- _WHAT TO PRODUCE_:
Copy the records below word for word, keeping every line and mark unchanged.

======== GIVEN RECORDS ========

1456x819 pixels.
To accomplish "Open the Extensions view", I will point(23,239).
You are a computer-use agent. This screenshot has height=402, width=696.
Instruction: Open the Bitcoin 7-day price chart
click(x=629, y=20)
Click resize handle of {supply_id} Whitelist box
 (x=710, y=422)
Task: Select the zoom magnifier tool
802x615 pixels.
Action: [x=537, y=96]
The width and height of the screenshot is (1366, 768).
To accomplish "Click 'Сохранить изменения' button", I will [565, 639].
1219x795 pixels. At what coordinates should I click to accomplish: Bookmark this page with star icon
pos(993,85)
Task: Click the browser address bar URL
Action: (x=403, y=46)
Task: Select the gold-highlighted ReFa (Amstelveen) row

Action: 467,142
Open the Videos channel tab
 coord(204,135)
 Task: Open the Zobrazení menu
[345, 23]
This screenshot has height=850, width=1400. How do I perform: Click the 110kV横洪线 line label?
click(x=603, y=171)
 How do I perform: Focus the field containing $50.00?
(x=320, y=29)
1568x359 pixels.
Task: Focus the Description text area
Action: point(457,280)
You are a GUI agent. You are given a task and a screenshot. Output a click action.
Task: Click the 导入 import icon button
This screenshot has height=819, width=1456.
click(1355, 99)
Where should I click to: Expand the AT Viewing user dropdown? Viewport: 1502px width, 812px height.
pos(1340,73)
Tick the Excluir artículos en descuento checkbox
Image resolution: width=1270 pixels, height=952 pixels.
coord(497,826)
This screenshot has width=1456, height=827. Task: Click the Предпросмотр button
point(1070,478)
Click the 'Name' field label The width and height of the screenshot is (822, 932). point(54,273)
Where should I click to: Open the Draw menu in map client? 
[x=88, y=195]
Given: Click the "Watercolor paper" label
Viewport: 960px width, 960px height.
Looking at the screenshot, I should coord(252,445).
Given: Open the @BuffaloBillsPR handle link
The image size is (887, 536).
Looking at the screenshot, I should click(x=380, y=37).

========

- _EXERCISE ANSWER_:
1456x819 pixels.
To accomplish "Open the Extensions view", I will point(23,239).
You are a computer-use agent. This screenshot has height=402, width=696.
Instruction: Open the Bitcoin 7-day price chart
click(x=629, y=20)
Click resize handle of {supply_id} Whitelist box
 (x=710, y=422)
Task: Select the zoom magnifier tool
802x615 pixels.
Action: [x=537, y=96]
The width and height of the screenshot is (1366, 768).
To accomplish "Click 'Сохранить изменения' button", I will [565, 639].
1219x795 pixels. At what coordinates should I click to accomplish: Bookmark this page with star icon
pos(993,85)
Task: Click the browser address bar URL
Action: (x=403, y=46)
Task: Select the gold-highlighted ReFa (Amstelveen) row

Action: 467,142
Open the Videos channel tab
 coord(204,135)
 Task: Open the Zobrazení menu
[345, 23]
This screenshot has height=850, width=1400. How do I perform: Click the 110kV横洪线 line label?
click(x=603, y=171)
 How do I perform: Focus the field containing $50.00?
(x=320, y=29)
1568x359 pixels.
Task: Focus the Description text area
Action: point(457,280)
You are a GUI agent. You are given a task and a screenshot. Output a click action.
Task: Click the 导入 import icon button
This screenshot has height=819, width=1456.
click(1355, 99)
Where should I click to: Expand the AT Viewing user dropdown? Viewport: 1502px width, 812px height.
pos(1340,73)
Tick the Excluir artículos en descuento checkbox
Image resolution: width=1270 pixels, height=952 pixels.
coord(497,826)
This screenshot has width=1456, height=827. Task: Click the Предпросмотр button
point(1070,478)
Click the 'Name' field label The width and height of the screenshot is (822, 932). point(54,273)
Where should I click to: Open the Draw menu in map client? 
[x=88, y=195]
Given: Click the "Watercolor paper" label
Viewport: 960px width, 960px height.
Looking at the screenshot, I should coord(252,445).
Given: Open the @BuffaloBillsPR handle link
The image size is (887, 536).
Looking at the screenshot, I should click(x=380, y=37).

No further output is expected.